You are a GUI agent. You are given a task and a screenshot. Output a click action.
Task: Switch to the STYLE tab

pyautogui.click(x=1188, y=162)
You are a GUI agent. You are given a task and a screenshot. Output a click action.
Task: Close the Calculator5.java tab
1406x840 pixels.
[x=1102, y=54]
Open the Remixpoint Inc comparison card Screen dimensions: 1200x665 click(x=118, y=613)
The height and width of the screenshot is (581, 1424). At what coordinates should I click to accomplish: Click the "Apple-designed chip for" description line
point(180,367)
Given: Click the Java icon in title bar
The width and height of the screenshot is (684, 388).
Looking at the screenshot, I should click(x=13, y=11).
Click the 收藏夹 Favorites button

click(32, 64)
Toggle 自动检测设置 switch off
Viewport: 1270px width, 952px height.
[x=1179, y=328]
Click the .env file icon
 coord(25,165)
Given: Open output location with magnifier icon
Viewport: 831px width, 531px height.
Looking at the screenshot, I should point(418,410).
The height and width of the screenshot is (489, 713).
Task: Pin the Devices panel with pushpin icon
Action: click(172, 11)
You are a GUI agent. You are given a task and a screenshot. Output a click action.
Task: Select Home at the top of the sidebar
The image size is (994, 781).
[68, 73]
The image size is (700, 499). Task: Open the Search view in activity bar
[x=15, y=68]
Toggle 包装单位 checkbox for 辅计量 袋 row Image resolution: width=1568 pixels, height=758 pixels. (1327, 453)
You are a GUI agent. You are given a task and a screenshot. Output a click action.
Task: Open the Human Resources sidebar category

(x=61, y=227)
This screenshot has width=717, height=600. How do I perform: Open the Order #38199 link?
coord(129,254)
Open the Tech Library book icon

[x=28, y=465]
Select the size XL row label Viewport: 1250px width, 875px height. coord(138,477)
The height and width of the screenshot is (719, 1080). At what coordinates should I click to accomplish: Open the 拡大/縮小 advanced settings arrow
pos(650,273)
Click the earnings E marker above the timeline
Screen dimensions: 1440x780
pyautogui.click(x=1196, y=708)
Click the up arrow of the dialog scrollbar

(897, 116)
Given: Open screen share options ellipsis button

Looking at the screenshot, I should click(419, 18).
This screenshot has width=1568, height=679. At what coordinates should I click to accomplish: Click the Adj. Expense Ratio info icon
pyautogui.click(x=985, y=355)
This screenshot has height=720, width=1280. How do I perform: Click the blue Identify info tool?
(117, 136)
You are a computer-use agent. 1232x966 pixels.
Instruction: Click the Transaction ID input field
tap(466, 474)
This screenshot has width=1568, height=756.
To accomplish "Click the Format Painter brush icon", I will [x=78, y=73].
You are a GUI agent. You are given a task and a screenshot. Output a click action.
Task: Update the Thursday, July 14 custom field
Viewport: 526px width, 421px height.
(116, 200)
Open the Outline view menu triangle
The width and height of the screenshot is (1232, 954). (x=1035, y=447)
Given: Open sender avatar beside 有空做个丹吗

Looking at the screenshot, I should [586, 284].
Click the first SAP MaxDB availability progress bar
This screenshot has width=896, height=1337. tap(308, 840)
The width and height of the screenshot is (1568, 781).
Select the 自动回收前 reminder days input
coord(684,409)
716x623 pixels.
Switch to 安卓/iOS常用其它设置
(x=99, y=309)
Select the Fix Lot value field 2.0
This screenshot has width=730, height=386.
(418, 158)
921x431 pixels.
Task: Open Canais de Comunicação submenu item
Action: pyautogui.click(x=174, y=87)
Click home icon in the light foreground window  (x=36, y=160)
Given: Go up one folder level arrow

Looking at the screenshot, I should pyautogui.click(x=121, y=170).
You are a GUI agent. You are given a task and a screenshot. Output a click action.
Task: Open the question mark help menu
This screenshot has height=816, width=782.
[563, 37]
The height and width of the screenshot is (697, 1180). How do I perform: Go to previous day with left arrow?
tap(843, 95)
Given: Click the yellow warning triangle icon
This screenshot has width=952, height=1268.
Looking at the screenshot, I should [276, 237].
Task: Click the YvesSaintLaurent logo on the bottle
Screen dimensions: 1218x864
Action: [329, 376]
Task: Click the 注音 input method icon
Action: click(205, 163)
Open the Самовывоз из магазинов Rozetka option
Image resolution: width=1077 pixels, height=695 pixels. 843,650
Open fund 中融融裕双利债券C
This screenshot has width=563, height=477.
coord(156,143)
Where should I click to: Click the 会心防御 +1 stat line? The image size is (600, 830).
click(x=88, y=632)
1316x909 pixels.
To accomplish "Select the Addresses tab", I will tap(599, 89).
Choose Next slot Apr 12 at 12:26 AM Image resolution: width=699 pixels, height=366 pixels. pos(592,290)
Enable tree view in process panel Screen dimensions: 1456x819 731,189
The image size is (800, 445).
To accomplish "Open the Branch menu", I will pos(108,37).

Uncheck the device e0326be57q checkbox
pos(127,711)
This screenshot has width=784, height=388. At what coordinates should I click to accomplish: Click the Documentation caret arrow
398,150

> JOB
Rewrite all of the data above with every occurrence of "GUI agent" changed to "interface assistant", keeping everything else the same.

> TASK RESULT
You are a interface assistant. You are given a task and a screenshot. Output a click action.
Task: Switch to the STYLE tab

pyautogui.click(x=1188, y=162)
You are a interface assistant. You are given a task and a screenshot. Output a click action.
Task: Close the Calculator5.java tab
1406x840 pixels.
[x=1102, y=54]
Open the Remixpoint Inc comparison card Screen dimensions: 1200x665 click(x=118, y=613)
The height and width of the screenshot is (581, 1424). At what coordinates should I click to accomplish: Click the "Apple-designed chip for" description line
point(180,367)
Given: Click the Java icon in title bar
The width and height of the screenshot is (684, 388).
Looking at the screenshot, I should click(x=13, y=11).
Click the 收藏夹 Favorites button

click(32, 64)
Toggle 自动检测设置 switch off
Viewport: 1270px width, 952px height.
[x=1179, y=328]
Click the .env file icon
 coord(25,165)
Given: Open output location with magnifier icon
Viewport: 831px width, 531px height.
Looking at the screenshot, I should point(418,410).
The height and width of the screenshot is (489, 713).
Task: Pin the Devices panel with pushpin icon
Action: click(172, 11)
You are a interface assistant. You are given a task and a screenshot. Output a click action.
Task: Select Home at the top of the sidebar
The image size is (994, 781).
[68, 73]
The image size is (700, 499). Task: Open the Search view in activity bar
[x=15, y=68]
Toggle 包装单位 checkbox for 辅计量 袋 row Image resolution: width=1568 pixels, height=758 pixels. (1327, 453)
You are a interface assistant. You are given a task and a screenshot. Output a click action.
Task: Open the Human Resources sidebar category

(x=61, y=227)
This screenshot has width=717, height=600. How do I perform: Open the Order #38199 link?
coord(129,254)
Open the Tech Library book icon

[x=28, y=465]
Select the size XL row label Viewport: 1250px width, 875px height. coord(138,477)
The height and width of the screenshot is (719, 1080). At what coordinates should I click to accomplish: Open the 拡大/縮小 advanced settings arrow
pos(650,273)
Click the earnings E marker above the timeline
Screen dimensions: 1440x780
pyautogui.click(x=1196, y=708)
Click the up arrow of the dialog scrollbar

(897, 116)
Given: Open screen share options ellipsis button

Looking at the screenshot, I should click(419, 18).
This screenshot has width=1568, height=679. At what coordinates should I click to accomplish: Click the Adj. Expense Ratio info icon
pyautogui.click(x=985, y=355)
This screenshot has height=720, width=1280. How do I perform: Click the blue Identify info tool?
(117, 136)
You are a computer-use agent. 1232x966 pixels.
Instruction: Click the Transaction ID input field
tap(466, 474)
This screenshot has width=1568, height=756.
To accomplish "Click the Format Painter brush icon", I will [x=78, y=73].
You are a interface assistant. You are given a task and a screenshot. Output a click action.
Task: Update the Thursday, July 14 custom field
Viewport: 526px width, 421px height.
(116, 200)
Open the Outline view menu triangle
The width and height of the screenshot is (1232, 954). (x=1035, y=447)
Given: Open sender avatar beside 有空做个丹吗

Looking at the screenshot, I should [586, 284].
Click the first SAP MaxDB availability progress bar
This screenshot has width=896, height=1337. tap(308, 840)
The width and height of the screenshot is (1568, 781).
Select the 自动回收前 reminder days input
coord(684,409)
716x623 pixels.
Switch to 安卓/iOS常用其它设置
(x=99, y=309)
Select the Fix Lot value field 2.0
This screenshot has width=730, height=386.
(418, 158)
921x431 pixels.
Task: Open Canais de Comunicação submenu item
Action: pyautogui.click(x=174, y=87)
Click home icon in the light foreground window  (x=36, y=160)
Given: Go up one folder level arrow

Looking at the screenshot, I should pyautogui.click(x=121, y=170).
You are a interface assistant. You are given a task and a screenshot. Output a click action.
Task: Open the question mark help menu
This screenshot has height=816, width=782.
[563, 37]
The height and width of the screenshot is (697, 1180). How do I perform: Go to previous day with left arrow?
tap(843, 95)
Given: Click the yellow warning triangle icon
This screenshot has width=952, height=1268.
Looking at the screenshot, I should [276, 237].
Task: Click the YvesSaintLaurent logo on the bottle
Screen dimensions: 1218x864
Action: [329, 376]
Task: Click the 注音 input method icon
Action: click(205, 163)
Open the Самовывоз из магазинов Rozetka option
Image resolution: width=1077 pixels, height=695 pixels. 843,650
Open fund 中融融裕双利债券C
This screenshot has width=563, height=477.
coord(156,143)
Where should I click to: Click the 会心防御 +1 stat line? The image size is (600, 830).
click(x=88, y=632)
1316x909 pixels.
To accomplish "Select the Addresses tab", I will tap(599, 89).
Choose Next slot Apr 12 at 12:26 AM Image resolution: width=699 pixels, height=366 pixels. pos(592,290)
Enable tree view in process panel Screen dimensions: 1456x819 731,189
The image size is (800, 445).
To accomplish "Open the Branch menu", I will pos(108,37).

Uncheck the device e0326be57q checkbox
pos(127,711)
This screenshot has width=784, height=388. At what coordinates should I click to accomplish: Click the Documentation caret arrow
398,150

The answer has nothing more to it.